Been approx 3 years trying to get answers, mri scans of brain, spine, kneck, blood test, xrays you name it. I saw a, neurologist back in 2021 but said due to no spinal lesions visable couldn’t say it was ms. I’ve recently seen a, nuro surgeon, was referred by the gp due to me constantly saying my legs are numb, I’ve psines, I don’t sleep, I’ve electric shock feelings, tingles, legs feel heavy, arms do, steps are like climbing a mountain, bran fog, exhausted. They thought I’d an issue with my spine but the nuro surgeon said nothing I described was caused by anything physically wrong with my spine. He listened to me and did some tests, with a hammer thing for reflexes and had me pushing him away and standing. He’s now pulling all my mri scans again and referring me back to neurology.
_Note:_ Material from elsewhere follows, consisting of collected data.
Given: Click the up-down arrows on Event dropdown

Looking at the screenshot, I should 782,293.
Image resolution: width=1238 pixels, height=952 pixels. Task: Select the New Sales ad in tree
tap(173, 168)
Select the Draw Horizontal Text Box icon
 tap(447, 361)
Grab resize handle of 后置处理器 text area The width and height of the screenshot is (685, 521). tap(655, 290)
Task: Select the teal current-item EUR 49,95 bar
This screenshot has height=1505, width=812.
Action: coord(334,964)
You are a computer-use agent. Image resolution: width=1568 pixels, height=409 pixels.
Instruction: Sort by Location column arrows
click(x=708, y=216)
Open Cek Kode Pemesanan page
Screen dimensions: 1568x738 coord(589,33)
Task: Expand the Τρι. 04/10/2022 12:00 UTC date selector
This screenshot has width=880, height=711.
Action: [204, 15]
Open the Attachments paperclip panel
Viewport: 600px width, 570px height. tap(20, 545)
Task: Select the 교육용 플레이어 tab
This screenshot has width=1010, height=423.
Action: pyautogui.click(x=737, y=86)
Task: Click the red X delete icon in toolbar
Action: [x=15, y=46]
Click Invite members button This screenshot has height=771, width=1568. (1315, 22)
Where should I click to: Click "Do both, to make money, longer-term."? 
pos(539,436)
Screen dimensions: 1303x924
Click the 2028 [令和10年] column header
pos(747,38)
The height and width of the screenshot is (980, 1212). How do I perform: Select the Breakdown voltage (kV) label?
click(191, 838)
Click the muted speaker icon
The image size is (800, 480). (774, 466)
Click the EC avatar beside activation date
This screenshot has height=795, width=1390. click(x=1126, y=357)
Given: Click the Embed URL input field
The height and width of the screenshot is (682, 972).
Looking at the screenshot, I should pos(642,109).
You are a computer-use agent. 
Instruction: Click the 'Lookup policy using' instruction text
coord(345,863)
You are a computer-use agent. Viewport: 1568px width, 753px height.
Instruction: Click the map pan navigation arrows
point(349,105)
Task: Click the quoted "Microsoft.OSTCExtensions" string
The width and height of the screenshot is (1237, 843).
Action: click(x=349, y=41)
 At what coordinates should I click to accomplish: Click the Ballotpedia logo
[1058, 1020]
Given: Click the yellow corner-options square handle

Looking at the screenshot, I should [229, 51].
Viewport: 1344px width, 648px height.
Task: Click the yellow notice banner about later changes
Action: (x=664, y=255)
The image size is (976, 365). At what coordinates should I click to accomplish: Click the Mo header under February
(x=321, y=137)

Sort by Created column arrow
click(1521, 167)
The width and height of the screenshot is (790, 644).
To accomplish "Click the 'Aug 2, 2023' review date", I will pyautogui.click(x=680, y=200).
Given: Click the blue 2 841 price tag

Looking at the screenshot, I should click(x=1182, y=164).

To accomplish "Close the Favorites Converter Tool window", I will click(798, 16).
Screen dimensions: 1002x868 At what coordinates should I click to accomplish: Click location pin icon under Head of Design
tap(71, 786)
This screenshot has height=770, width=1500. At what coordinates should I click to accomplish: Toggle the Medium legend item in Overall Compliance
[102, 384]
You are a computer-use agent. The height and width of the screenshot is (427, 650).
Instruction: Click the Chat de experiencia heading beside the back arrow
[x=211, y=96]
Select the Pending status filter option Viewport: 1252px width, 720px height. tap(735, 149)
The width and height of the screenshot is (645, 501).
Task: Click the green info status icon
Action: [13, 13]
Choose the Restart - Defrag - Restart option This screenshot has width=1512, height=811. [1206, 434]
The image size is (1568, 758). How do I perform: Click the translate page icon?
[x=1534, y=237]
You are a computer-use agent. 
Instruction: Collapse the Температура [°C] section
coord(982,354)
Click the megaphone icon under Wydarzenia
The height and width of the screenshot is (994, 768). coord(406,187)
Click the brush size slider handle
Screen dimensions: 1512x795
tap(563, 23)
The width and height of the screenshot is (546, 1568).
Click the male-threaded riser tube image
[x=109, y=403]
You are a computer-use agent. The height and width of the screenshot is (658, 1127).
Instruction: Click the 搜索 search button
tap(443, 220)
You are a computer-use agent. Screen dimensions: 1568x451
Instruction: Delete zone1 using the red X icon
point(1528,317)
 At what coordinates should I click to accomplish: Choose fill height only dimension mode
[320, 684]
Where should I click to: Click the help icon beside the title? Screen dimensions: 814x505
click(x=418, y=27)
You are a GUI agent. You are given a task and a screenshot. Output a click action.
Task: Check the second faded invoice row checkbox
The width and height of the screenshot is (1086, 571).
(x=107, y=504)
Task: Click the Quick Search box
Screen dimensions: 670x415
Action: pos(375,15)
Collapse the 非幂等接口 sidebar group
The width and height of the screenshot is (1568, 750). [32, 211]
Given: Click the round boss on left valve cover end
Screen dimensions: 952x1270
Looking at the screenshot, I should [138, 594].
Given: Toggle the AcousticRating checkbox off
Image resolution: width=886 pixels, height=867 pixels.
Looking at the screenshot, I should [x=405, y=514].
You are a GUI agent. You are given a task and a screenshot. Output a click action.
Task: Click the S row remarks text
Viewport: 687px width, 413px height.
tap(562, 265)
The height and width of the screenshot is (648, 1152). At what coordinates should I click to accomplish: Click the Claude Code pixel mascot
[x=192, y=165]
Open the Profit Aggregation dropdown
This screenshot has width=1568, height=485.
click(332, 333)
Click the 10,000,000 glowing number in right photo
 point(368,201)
I’m just fed up my symptoms are still there, they’re worse than 2 years ago especially the numb legs and heavy feeling in my body. I’ve also issues, with swallowing on and of and breathing. It’s all so complicated and because it comes and goes and I’ve noticed triggered by stress I feel ill never get to the bottom of it. I still think it’s Ms I’ve been like this for years on and of flares then it goes. I’m 54.
Hi Paula, Mmm…it does need further investigation I think.
From early onset of symptoms ie mobility problems, bladder and bowel accidents, stiffness, spasms…I had many tests…MRIs, LPs, EMG etc, but nothing to prove PPMS.
22 years till I got my Diagnosis of Rare Spinal PPMS, as I went to a Liverpool specialist neuro hospital.
Keep fighting chick.
Boudsx
Thanks for reply.
I’ve had bladder issues too for years I felt like I was, desperate for the loo but would only pass a small amount I’d sometimes, go to the loo over a dozen times through the night, then that altered to feeling like I’d to push and force my pee out. I’d tell Dr’s but no one listened. Three years ago after a really upsetting stressful time… lost my sister to brain cancer… my symptoms really took of. My eye started to twitch and didn’t stop for 6 month, my throat was as if it was constantly closing and chocking me, I’d horrendous pain especially in my hips, electric shock feelings in random places. I again approached my gp and said could this be ms. Had scans, bloods slsorys. I did have numerous white spots on my brain but no one bothered, plus the neurologist thought they’d seen a, lesion on spine but then that disappeared. I was just told I was stressed. But some days I’m that exhausted even breathing in exhausts me.
I’ll just have to go with the flow and see what happens.